▸ Work order
Copy the passage on memory training from "Over the next" to "lamented to him." word for word.

▸ Selected excerpt
*** Begin section ***
When I first set out to train my memory, the prospect of learning these elaborate techniques seemed preposterously daunting. But Anders Ericsson and I struck a deal. I would give him the meticulous records of all my training, which would be useful data for his research on expertise. In return Tres and Katy, his graduate students, would analyze that data in search of ways I could perform better. After the memory championship, I had promised to return to Tallahassee for a couple days of follow-up testing so they could get a journal article out of the whole enterprise.
Ericsson has studied the process of skill acquisition from dozens of different angles in almost as many different fields, and if there were any general secrets to becoming an expert, he was the person most likely to reveal them. What I already knew from talking with him extensively, and from reading almost every book and paper he’d written, was that in domain after domain, he’d found a common set of techniques that the most accomplished individuals tend to employ in the process of becoming an expert—general principles of expertise acquisition. Those principles would be my secret weapon.
Over the next several months, while I toiled away with PAO in my parents’ basement, Ericsson kept close tabs on my development. I kept him apprised of my evolving thoughts about the impending competition, which I noticed had gradually begun to shift from innocent curiosity to zealous competitiveness. When I’d get stuck, I’d call Ericsson up for advice, and he’d inevitably send me scurrying for some journal article that he promised would help me understand my shortcomings. At one point, a few months into my training, my memory stopped improving. No matter how much I practiced, I couldn’t memorize a deck of playing cards any faster. I was stuck in a rut, and I couldn’t figure out why. “My card times have hit a plateau,” I lamented to him.
“I would recommend you check out the literature on speed typing,” he replied.
When people first learn to use a keyboard, they improve very quickly from sloppy single-finger pecking to careful two-handed typing, until eventually the fingers move so effortlessly across the keys that the whole process becomes unconscious and the fingers seem to take on a mind of their own. At this point, most people’s typing skills stop progressing. They reach a plateau. If you think about it, it’s a strange phenomenon. After all, we’ve always been told that practice makes perfect, and many people sit behind a keyboard for at least several hours a day in essence practicing their typing. Why don’t they just keep getting better and better?
*** End section ***
▸ Dataset content
*** Begin section ***
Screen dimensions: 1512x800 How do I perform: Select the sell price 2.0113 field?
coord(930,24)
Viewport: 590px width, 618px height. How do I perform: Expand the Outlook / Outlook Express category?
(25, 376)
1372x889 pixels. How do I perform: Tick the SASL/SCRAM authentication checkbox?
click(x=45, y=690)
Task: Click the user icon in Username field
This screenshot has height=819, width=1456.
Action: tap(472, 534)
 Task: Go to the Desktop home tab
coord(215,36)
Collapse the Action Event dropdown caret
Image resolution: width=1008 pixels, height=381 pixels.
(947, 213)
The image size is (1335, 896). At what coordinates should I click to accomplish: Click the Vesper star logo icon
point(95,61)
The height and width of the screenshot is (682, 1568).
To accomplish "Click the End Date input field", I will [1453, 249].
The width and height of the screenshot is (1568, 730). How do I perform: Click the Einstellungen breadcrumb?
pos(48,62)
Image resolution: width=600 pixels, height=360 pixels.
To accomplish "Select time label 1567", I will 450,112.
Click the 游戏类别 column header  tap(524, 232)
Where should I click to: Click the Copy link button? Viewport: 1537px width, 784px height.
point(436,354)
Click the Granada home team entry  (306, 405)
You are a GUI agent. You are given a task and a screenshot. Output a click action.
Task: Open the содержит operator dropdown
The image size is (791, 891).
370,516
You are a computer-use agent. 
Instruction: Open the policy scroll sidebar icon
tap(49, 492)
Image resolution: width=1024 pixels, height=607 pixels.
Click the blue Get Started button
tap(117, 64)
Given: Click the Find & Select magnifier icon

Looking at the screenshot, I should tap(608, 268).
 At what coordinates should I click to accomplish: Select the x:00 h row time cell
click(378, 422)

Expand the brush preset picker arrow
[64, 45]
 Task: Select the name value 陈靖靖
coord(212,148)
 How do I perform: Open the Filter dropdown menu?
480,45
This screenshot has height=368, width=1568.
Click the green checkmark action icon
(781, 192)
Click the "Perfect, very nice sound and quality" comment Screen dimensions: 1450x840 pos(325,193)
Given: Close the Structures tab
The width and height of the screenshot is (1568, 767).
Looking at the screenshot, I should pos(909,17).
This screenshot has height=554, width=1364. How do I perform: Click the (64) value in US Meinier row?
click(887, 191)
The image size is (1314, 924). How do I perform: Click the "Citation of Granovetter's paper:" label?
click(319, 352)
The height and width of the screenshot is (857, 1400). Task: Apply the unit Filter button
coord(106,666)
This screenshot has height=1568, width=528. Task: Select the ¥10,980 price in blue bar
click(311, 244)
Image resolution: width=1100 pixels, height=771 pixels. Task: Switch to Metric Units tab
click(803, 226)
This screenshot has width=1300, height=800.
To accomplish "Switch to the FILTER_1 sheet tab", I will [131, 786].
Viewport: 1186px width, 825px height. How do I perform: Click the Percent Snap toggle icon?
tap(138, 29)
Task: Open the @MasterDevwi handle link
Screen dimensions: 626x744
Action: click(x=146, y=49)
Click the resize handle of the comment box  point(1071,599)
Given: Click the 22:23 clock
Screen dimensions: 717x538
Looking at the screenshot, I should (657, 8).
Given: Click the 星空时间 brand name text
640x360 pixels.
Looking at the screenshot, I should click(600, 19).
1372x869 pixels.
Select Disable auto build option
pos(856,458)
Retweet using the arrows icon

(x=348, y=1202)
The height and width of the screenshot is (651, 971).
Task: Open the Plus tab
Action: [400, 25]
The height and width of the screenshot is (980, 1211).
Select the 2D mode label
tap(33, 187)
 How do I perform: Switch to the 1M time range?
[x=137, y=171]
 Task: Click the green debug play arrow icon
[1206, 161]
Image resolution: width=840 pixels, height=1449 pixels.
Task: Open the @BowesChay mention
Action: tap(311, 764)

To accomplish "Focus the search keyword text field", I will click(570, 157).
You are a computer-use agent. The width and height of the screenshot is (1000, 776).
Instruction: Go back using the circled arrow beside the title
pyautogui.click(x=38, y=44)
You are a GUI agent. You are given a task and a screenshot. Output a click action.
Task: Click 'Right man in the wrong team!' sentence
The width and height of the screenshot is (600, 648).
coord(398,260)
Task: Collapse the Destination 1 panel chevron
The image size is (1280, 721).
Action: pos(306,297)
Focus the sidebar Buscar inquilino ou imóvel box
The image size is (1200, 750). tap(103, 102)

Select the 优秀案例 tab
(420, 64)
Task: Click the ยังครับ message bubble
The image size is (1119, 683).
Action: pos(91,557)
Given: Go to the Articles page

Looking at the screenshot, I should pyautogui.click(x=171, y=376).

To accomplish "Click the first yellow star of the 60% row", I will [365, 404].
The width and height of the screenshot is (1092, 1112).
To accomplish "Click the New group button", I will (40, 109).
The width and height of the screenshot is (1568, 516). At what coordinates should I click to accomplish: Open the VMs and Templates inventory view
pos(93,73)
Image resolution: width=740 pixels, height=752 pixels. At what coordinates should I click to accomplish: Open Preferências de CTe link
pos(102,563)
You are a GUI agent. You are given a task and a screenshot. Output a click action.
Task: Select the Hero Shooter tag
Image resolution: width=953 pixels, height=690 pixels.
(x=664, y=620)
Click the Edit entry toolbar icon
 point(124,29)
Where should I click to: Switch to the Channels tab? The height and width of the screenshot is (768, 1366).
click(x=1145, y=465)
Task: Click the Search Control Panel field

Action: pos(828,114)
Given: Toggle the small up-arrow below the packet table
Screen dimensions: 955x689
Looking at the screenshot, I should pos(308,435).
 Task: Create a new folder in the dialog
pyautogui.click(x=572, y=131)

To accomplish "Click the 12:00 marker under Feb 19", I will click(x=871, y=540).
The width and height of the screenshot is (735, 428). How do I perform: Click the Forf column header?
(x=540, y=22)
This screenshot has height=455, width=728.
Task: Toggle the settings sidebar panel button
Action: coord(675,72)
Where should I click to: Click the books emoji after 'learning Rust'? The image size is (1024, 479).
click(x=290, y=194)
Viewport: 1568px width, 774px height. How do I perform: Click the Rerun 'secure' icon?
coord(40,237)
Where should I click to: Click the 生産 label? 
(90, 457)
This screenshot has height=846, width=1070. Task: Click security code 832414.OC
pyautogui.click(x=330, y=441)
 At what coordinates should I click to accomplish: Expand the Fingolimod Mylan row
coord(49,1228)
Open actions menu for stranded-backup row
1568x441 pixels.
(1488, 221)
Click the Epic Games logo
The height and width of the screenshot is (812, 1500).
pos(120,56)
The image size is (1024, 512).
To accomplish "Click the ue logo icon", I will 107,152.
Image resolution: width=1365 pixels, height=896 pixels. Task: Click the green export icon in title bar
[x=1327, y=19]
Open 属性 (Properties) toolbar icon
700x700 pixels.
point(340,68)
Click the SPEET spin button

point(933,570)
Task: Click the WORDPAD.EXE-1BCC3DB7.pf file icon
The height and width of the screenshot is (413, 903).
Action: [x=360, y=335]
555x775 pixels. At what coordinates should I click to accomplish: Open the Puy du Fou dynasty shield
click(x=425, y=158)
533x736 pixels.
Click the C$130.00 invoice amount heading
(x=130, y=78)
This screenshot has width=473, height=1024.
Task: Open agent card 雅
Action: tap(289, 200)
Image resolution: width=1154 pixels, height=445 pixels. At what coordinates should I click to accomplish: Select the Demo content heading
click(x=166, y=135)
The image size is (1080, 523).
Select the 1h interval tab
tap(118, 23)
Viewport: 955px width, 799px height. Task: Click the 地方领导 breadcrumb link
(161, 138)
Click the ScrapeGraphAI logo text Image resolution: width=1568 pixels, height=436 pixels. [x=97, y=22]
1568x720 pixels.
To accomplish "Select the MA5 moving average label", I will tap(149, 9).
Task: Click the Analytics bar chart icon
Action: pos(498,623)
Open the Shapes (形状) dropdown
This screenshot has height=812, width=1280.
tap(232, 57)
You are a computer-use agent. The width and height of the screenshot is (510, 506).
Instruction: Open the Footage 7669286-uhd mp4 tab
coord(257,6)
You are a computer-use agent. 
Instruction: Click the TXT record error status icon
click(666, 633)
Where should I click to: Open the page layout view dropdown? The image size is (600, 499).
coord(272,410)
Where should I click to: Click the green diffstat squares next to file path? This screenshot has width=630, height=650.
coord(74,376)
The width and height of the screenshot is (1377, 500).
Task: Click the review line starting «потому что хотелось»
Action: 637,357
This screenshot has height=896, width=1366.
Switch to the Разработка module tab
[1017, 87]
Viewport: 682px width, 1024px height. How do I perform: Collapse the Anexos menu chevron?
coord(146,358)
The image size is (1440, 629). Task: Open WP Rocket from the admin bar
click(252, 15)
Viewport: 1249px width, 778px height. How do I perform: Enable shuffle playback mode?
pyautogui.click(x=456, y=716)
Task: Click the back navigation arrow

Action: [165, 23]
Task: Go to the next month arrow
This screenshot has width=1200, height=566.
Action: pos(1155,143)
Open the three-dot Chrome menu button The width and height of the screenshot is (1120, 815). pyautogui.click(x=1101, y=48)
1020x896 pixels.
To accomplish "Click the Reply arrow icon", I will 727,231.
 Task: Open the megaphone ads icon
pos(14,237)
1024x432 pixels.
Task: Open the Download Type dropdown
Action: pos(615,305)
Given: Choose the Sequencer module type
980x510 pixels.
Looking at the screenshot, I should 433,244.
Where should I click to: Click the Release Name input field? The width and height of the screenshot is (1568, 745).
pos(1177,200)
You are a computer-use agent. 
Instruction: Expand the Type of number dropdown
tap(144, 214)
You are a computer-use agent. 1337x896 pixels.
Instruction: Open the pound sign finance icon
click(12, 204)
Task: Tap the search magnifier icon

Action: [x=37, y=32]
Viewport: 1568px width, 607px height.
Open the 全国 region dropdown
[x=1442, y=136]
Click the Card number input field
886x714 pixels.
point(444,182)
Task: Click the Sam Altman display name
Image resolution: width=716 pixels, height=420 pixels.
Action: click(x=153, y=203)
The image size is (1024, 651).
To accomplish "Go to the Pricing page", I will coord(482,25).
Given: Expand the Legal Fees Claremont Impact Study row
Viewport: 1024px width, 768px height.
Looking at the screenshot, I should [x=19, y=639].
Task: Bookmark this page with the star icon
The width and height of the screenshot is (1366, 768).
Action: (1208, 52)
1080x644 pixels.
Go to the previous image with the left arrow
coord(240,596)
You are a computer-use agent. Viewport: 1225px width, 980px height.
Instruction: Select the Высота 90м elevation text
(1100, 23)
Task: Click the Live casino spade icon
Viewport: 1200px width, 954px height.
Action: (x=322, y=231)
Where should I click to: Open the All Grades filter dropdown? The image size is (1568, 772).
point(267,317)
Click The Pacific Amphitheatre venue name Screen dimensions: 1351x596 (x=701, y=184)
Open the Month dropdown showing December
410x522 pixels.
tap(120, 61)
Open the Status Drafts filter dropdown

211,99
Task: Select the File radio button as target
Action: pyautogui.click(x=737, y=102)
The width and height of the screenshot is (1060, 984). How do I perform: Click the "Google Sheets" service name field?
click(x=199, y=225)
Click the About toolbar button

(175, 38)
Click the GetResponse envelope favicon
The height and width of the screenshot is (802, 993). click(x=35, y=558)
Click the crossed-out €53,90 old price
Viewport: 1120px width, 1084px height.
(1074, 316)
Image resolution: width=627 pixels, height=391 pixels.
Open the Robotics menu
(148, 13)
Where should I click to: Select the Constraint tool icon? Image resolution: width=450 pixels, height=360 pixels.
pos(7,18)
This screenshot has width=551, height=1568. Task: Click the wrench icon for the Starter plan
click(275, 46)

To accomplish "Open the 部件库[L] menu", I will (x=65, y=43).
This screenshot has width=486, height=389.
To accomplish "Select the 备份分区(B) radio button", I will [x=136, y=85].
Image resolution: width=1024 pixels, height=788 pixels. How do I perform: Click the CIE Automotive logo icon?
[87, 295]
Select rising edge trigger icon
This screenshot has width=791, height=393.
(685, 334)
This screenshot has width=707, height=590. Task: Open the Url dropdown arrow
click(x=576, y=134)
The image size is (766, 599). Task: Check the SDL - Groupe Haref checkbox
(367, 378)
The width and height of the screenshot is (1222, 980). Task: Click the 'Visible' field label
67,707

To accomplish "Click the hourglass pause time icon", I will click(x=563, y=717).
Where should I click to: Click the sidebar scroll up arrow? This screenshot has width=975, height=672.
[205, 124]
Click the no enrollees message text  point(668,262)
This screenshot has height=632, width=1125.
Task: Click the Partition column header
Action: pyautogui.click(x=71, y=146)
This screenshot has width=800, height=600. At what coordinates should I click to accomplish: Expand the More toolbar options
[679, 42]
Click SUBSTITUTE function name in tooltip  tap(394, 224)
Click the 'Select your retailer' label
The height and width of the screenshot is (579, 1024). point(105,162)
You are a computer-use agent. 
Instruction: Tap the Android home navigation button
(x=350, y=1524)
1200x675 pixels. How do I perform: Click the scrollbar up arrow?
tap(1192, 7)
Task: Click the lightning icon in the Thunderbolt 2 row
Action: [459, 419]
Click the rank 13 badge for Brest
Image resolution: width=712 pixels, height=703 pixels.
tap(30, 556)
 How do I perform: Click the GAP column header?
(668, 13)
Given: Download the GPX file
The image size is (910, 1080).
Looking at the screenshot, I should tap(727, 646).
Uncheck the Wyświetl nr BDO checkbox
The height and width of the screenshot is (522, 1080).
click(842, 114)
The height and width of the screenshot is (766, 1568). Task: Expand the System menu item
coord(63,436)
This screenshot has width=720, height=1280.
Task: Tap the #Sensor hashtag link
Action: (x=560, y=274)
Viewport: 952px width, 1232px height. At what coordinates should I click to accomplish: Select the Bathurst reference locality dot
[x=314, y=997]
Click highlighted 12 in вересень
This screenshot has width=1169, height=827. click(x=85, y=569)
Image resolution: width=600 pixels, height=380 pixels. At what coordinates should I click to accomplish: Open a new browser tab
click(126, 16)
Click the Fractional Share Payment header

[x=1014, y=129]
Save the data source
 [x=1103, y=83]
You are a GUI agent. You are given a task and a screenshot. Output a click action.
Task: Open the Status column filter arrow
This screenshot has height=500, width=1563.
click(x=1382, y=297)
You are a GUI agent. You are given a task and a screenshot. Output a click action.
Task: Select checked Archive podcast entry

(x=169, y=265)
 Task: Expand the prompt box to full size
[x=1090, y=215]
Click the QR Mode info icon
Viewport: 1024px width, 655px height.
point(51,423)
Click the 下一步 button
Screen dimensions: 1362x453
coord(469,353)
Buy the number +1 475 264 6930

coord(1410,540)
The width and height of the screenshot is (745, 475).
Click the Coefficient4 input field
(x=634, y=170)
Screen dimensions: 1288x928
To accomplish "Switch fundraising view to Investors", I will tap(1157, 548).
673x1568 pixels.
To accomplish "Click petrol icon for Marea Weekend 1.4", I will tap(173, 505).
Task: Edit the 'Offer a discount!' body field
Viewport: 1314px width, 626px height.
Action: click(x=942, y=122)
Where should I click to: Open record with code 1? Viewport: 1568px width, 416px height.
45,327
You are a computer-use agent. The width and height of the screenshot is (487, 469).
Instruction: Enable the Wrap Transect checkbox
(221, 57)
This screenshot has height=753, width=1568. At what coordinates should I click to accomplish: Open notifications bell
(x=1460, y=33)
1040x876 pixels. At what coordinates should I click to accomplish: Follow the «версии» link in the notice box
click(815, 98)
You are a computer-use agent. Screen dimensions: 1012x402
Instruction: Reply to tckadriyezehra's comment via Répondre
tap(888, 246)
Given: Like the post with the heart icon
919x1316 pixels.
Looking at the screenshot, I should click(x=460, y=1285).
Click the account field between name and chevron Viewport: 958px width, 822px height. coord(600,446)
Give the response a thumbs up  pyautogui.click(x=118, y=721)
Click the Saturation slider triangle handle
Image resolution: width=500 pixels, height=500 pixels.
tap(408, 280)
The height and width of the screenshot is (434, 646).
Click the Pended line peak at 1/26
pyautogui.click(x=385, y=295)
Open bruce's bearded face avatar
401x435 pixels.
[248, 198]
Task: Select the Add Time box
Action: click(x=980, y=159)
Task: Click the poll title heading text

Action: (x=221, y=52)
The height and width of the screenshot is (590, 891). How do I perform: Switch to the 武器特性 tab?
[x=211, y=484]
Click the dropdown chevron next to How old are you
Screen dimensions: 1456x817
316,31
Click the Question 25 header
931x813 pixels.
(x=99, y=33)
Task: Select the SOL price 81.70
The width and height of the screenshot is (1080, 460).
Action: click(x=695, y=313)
*** End section ***
▸ Result for this exercise
Over the next several months, while I toiled away with PAO in my parents’ basement, Ericsson kept close tabs on my development. I kept him apprised of my evolving thoughts about the impending competition, which I noticed had gradually begun to shift from innocent curiosity to zealous competitiveness. When I’d get stuck, I’d call Ericsson up for advice, and he’d inevitably send me scurrying for some journal article that he promised would help me understand my shortcomings. At one point, a few months into my training, my memory stopped improving. No matter how much I practiced, I couldn’t memorize a deck of playing cards any faster. I was stuck in a rut, and I couldn’t figure out why. “My card times have hit a plateau,” I lamented to him.